**WHAT YOU HAVE TO DO:**
A single figure is the whole answer: the number of lines in the records that contain "computer".

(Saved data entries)
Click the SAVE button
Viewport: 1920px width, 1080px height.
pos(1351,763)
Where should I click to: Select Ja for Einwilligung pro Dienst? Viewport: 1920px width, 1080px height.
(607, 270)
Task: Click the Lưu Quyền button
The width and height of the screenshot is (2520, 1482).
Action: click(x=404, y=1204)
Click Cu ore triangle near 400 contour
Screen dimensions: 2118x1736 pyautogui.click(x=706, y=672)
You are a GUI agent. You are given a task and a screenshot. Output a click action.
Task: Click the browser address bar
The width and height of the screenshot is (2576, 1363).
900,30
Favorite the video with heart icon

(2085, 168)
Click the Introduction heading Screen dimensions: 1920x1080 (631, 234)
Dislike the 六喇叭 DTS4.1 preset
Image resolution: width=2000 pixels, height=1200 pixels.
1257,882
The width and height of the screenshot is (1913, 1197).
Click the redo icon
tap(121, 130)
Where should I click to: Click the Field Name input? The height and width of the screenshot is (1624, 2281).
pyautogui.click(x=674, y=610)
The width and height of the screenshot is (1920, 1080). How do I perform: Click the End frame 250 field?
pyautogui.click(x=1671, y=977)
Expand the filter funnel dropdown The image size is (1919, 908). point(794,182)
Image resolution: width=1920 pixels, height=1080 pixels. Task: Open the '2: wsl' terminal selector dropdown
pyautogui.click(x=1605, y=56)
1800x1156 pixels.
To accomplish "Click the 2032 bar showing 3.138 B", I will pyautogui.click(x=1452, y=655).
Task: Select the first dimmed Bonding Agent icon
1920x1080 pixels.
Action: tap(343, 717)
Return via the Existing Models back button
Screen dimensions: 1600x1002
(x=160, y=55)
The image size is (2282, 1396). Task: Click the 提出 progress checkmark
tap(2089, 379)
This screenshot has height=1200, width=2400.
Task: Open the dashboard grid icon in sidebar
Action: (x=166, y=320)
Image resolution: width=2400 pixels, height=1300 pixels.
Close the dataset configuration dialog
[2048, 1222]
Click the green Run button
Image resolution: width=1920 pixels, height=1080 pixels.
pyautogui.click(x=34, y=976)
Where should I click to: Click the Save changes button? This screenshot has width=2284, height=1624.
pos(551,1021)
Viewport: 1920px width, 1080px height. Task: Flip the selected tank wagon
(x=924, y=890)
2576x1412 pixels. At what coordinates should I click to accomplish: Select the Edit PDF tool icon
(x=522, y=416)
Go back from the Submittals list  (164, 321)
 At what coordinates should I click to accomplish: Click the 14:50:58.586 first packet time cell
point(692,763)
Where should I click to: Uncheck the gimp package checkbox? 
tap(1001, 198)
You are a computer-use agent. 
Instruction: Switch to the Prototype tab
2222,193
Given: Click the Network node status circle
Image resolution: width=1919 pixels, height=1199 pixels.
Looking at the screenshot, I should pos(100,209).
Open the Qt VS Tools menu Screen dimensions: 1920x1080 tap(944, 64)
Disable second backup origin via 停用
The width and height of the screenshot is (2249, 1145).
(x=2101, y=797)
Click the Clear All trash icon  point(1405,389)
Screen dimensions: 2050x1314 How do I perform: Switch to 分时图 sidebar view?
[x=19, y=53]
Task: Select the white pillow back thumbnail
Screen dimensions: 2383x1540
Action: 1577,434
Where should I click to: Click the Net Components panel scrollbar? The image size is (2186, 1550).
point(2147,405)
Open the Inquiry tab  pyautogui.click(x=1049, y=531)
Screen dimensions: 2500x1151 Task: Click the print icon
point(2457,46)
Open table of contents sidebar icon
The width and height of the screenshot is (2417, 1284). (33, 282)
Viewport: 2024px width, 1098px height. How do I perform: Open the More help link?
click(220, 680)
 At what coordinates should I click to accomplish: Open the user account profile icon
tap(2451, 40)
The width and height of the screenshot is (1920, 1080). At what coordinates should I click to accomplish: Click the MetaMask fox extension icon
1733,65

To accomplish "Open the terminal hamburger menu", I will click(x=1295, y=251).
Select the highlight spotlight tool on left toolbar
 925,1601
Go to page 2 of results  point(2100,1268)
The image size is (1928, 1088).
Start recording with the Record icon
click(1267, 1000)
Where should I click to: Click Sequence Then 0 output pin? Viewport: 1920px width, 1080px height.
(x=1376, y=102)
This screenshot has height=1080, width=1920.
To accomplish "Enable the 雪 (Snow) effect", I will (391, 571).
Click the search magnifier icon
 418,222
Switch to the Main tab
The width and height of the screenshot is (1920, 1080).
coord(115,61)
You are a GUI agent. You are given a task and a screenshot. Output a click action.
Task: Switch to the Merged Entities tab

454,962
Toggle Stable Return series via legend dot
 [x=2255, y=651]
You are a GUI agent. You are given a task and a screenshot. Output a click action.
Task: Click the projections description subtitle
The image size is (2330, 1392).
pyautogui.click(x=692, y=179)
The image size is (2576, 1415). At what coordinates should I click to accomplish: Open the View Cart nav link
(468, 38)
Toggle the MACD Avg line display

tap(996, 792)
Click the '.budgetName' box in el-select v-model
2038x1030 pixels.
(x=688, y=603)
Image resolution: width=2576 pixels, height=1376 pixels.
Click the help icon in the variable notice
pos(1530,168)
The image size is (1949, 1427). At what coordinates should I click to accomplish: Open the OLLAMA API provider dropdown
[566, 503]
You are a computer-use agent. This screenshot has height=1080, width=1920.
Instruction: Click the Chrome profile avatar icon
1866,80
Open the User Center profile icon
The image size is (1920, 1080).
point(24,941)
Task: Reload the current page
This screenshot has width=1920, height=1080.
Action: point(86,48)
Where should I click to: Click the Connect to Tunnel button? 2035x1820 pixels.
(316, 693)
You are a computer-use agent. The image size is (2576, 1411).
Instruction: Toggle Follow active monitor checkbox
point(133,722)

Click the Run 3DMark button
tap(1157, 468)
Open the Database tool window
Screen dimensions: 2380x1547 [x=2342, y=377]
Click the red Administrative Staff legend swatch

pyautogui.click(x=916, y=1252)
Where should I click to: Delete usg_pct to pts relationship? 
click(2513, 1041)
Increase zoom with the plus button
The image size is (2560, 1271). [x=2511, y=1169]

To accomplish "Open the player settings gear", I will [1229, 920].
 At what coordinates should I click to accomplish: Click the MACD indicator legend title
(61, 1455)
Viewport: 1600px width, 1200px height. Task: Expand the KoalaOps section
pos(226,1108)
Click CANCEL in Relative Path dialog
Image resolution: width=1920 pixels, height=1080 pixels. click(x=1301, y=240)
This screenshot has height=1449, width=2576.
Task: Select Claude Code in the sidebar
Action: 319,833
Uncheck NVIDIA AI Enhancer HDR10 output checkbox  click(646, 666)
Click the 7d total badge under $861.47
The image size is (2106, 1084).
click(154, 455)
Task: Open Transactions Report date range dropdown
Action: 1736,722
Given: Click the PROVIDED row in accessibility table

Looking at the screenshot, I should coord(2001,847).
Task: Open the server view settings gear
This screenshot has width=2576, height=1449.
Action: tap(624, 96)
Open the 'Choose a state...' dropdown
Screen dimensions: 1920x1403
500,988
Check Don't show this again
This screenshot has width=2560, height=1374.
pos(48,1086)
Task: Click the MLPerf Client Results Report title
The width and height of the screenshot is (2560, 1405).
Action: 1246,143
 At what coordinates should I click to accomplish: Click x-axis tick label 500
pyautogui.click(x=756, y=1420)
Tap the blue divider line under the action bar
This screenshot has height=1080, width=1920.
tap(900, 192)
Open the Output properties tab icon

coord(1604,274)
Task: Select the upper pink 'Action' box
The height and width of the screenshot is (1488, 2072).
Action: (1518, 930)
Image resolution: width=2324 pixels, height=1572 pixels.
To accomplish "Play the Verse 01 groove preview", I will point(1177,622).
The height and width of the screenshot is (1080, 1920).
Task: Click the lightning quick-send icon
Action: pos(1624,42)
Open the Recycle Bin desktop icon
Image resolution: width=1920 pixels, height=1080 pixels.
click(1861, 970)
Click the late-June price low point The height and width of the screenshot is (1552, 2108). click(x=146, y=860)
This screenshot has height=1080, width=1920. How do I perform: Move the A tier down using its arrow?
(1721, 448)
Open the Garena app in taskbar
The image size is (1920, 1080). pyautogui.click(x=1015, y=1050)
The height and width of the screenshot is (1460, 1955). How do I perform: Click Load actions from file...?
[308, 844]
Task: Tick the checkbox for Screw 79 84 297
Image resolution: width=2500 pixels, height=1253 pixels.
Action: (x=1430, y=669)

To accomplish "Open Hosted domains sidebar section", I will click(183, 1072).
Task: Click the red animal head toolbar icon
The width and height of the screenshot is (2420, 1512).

**ANSWER SECTION:**
3